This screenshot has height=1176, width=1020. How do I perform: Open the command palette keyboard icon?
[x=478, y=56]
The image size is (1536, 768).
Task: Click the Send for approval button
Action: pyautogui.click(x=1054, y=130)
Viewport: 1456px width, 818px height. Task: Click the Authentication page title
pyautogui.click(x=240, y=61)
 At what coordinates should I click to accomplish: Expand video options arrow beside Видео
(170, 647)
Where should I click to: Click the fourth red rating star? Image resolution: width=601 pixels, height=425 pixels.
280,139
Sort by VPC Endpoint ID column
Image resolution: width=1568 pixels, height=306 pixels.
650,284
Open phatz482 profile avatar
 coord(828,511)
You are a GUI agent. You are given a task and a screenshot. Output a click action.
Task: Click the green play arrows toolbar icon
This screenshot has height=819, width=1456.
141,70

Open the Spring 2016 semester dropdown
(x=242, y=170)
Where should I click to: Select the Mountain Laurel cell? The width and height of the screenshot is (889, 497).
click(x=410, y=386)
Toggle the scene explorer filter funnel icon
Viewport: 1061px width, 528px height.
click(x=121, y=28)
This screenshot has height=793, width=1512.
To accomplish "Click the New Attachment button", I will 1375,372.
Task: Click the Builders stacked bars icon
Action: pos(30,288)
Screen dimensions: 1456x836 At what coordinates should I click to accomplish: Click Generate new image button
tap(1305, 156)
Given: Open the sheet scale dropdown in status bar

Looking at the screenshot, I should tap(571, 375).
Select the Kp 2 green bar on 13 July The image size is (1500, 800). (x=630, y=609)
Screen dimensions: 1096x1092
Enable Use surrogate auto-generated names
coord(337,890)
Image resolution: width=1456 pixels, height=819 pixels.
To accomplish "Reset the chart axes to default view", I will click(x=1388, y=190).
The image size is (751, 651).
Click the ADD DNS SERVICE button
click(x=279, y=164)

__________

- **Stated exercise**: Can you reproduce all of the data above with every "dropdown" replaced by "drop-down menu" and nothing else altered?

- **Task response**:
This screenshot has height=1176, width=1020. How do I perform: Open the command palette keyboard icon?
[x=478, y=56]
The image size is (1536, 768).
Task: Click the Send for approval button
Action: pyautogui.click(x=1054, y=130)
Viewport: 1456px width, 818px height. Task: Click the Authentication page title
pyautogui.click(x=240, y=61)
 At what coordinates should I click to accomplish: Expand video options arrow beside Видео
(170, 647)
Where should I click to: Click the fourth red rating star? Image resolution: width=601 pixels, height=425 pixels.
280,139
Sort by VPC Endpoint ID column
Image resolution: width=1568 pixels, height=306 pixels.
650,284
Open phatz482 profile avatar
 coord(828,511)
You are a GUI agent. You are given a task and a screenshot. Output a click action.
Task: Click the green play arrows toolbar icon
This screenshot has height=819, width=1456.
141,70

Open the Spring 2016 semester drop-down menu
(x=242, y=170)
Where should I click to: Select the Mountain Laurel cell? The width and height of the screenshot is (889, 497).
click(x=410, y=386)
Toggle the scene explorer filter funnel icon
Viewport: 1061px width, 528px height.
click(x=121, y=28)
This screenshot has height=793, width=1512.
To accomplish "Click the New Attachment button", I will 1375,372.
Task: Click the Builders stacked bars icon
Action: pos(30,288)
Screen dimensions: 1456x836 At what coordinates should I click to accomplish: Click Generate new image button
tap(1305, 156)
Given: Open the sheet scale drop-down menu in status bar

Looking at the screenshot, I should tap(571, 375).
Select the Kp 2 green bar on 13 July The image size is (1500, 800). (x=630, y=609)
Screen dimensions: 1096x1092
Enable Use surrogate auto-generated names
coord(337,890)
Image resolution: width=1456 pixels, height=819 pixels.
To accomplish "Reset the chart axes to default view", I will click(x=1388, y=190).
The image size is (751, 651).
Click the ADD DNS SERVICE button
click(x=279, y=164)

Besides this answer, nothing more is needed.